Opium mixed rapidly with lemonade. The bitter taste was slight and covered by the taste of the lemonade. Opium could easily be conveyed in a lift of orange.
On the day on which Elizabeth Chantrelle was laid to rest, a funeral at which Chantrelle showed himself with tear-stained face, two men stepped up to him, and told him he was under arrest, and he was conveyed to Calton jail.
The indictment read that he had murdered his wife within his dwelling house in George Street, Edinburgh, by tire administration of opium in lemonade and orange.
“She Was Funny!”
Three days later he made a declaration.
He was forty-three years old. He denied that he had administered poison of any sort to his wife. She was very seldom ill, and never had any serious ailment. When she was sick he prescribed for her and always put her right. Upon the whole they lived happily.
He then made statements damaging to Elizabeth, no longer there to defend herself.
“My wife had her peculiarities. I do not know whether she thought I was not sufficiently attentive to her. I was as attentive as I could be. I had a great deal to do. I was not at all jealous of her.
“We had a young man named Driggs, who had lived with me three years before our marriage, and continued to do so for one year after. There was a great deal of affection between my late wife and myself, but she was sometimes funny.
“For instance, when I was going out to teach at Leith High School, she would tell me she was going to drown herself. This happened several times and I would say: ‘Nonsense, my dear. What would you do that for?’
“One Saturday, when she played the same game, I was so annoyed I said to her: ‘Go and do it.’ That would be five, not nine years ago.
“She was in the habit of washing herself in a tub in her bedroom before going to bed. On several occasions on my going up to her room after an hour afterward expecting to find her in bed, I found her stooping in a sitting posture, her head bent forward, her nose on the edge of the tub as if to put her face into the water.

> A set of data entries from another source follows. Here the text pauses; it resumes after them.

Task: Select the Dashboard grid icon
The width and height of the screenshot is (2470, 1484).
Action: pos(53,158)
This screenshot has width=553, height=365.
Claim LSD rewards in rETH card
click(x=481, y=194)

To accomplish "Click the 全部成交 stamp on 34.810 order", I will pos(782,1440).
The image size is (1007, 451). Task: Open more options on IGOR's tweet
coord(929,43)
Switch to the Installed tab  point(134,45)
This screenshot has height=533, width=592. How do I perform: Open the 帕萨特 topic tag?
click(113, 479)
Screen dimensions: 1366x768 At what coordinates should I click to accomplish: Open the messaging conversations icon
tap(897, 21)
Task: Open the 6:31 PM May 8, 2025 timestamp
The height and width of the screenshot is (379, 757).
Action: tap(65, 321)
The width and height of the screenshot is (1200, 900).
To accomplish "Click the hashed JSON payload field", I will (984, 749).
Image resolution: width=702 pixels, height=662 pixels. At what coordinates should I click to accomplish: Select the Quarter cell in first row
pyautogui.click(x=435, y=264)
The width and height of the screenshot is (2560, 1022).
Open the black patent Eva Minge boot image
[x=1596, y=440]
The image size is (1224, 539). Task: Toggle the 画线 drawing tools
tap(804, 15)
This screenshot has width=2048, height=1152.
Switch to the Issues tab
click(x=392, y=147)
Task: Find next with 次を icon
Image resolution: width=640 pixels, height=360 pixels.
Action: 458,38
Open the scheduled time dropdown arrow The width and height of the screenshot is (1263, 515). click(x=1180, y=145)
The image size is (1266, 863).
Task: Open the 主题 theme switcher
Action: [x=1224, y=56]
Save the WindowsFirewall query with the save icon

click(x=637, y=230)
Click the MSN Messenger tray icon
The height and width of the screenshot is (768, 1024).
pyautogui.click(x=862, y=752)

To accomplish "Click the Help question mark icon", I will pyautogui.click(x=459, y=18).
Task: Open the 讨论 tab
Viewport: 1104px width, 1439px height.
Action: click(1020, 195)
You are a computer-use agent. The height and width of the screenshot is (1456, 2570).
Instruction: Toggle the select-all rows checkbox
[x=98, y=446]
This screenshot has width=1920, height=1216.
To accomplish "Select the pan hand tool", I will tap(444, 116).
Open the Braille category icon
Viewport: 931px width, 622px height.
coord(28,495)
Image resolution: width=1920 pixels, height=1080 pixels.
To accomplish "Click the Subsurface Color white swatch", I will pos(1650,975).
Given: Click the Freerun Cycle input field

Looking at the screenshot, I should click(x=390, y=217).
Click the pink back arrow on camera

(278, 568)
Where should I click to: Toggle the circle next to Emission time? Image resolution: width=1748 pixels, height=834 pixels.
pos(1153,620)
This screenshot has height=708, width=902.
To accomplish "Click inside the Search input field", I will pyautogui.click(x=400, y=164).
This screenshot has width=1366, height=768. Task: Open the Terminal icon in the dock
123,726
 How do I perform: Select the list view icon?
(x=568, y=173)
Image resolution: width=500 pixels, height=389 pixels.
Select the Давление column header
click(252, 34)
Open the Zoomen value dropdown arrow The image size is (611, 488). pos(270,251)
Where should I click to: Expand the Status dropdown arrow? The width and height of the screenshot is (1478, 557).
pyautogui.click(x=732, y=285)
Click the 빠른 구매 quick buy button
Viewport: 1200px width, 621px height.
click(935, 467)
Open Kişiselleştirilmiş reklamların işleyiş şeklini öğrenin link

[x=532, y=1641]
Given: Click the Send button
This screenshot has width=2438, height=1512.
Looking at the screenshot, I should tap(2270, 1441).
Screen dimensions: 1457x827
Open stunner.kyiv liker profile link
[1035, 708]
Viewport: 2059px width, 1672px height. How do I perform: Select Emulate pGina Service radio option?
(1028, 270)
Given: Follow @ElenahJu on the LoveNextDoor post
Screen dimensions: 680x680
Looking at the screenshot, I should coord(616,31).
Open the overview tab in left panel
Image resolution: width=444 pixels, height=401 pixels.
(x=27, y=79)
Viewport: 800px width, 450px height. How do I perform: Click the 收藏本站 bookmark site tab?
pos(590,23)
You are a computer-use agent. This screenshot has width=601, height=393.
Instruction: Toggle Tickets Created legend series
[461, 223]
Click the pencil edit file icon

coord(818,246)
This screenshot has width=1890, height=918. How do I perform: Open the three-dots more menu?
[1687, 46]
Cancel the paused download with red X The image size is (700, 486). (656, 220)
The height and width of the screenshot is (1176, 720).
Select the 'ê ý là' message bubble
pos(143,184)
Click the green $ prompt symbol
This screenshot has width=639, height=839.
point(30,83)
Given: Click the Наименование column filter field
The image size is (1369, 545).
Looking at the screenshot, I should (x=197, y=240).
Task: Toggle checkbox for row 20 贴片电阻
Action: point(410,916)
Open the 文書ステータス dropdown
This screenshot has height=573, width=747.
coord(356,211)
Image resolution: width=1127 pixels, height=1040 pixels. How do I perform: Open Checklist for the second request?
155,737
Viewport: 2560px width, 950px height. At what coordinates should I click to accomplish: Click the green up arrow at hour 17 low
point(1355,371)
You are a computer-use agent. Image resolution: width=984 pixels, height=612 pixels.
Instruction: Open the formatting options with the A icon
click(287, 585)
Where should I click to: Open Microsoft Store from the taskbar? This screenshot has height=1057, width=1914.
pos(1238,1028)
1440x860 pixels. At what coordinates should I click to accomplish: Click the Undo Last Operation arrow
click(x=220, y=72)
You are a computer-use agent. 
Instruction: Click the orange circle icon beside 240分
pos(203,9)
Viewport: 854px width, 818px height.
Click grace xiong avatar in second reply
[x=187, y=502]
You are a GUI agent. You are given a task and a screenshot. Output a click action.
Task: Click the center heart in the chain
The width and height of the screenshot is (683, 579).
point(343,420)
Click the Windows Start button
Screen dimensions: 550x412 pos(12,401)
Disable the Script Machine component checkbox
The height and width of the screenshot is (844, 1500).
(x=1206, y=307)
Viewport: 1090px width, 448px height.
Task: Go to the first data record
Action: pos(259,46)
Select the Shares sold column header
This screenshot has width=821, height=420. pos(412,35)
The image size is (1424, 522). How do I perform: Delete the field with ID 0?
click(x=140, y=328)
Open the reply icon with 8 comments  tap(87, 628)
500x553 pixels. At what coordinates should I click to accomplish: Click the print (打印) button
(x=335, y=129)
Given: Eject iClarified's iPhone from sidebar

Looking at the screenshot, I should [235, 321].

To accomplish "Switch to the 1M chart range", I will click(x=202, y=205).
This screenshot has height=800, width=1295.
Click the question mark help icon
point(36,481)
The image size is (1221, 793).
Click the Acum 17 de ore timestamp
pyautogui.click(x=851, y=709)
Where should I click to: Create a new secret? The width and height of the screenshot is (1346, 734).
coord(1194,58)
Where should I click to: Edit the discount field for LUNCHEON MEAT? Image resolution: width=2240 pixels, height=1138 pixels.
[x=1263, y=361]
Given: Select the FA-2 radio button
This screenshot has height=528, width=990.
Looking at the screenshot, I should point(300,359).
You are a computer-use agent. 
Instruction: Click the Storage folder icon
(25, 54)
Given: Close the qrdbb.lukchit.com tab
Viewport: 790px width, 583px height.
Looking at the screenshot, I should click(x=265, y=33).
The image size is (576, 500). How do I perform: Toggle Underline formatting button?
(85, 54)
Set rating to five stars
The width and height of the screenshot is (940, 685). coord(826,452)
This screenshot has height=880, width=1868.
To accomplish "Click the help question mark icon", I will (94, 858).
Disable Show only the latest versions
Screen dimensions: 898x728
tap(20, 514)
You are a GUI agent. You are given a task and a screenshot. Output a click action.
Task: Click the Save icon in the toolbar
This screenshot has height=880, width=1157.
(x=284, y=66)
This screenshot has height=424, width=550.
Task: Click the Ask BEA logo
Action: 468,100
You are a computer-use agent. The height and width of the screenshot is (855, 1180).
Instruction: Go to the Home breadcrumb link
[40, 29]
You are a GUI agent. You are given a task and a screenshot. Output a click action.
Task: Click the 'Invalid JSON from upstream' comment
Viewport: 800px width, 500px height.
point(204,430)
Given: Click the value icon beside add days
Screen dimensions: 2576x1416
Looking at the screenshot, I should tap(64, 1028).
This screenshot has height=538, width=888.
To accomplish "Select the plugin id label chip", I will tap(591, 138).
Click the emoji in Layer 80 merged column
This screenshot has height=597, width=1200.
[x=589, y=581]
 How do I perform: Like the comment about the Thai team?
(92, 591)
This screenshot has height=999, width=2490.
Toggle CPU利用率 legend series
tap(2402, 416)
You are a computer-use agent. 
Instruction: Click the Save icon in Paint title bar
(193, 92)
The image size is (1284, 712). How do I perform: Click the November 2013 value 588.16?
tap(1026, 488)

“I frequently raised her up, and she appeared to be in a swoon, so that I had to lay her on the bed and rub her to bring her round. I soon came to think she was only feigning unconsciousness and told her so. She stopped it.
Jealousy Incarnate!
“She had not done anything of the kind I have described for about six years. I never thought that she seriously meant to make away with herself, but merely that reading penny trashy novels she had thought foolishly to reproduce the scenes she had read in them. My wife was the last person I could imagine trying to put an end to her life.
“If there was any bad feeling, we always made it up together. She was extremely jealous of me. On one occasion I was smoking and sipping my coffee after dinner when she came into the room and looked daggers at me. She asked me afterward what I meant by looking at ‘that woman.’ I assume she meant a woman whom I saw at a lodging house window opposite.
“With jealousy she kicked out of my house the Driggs family, Driggs, his mother and sister, who were worth two hundred and fifty pounds a year to me. She never got on with Mrs. Driggs, who had been a patient of mine three years previously.
“Sometimes when my wife was in the room, Mrs. Driggs would be lying on the sofa, and I sitting beside her in a low chair. She would be whispering to me about her illness, and when my wife saw this she would turn up her nose and walk out of the room.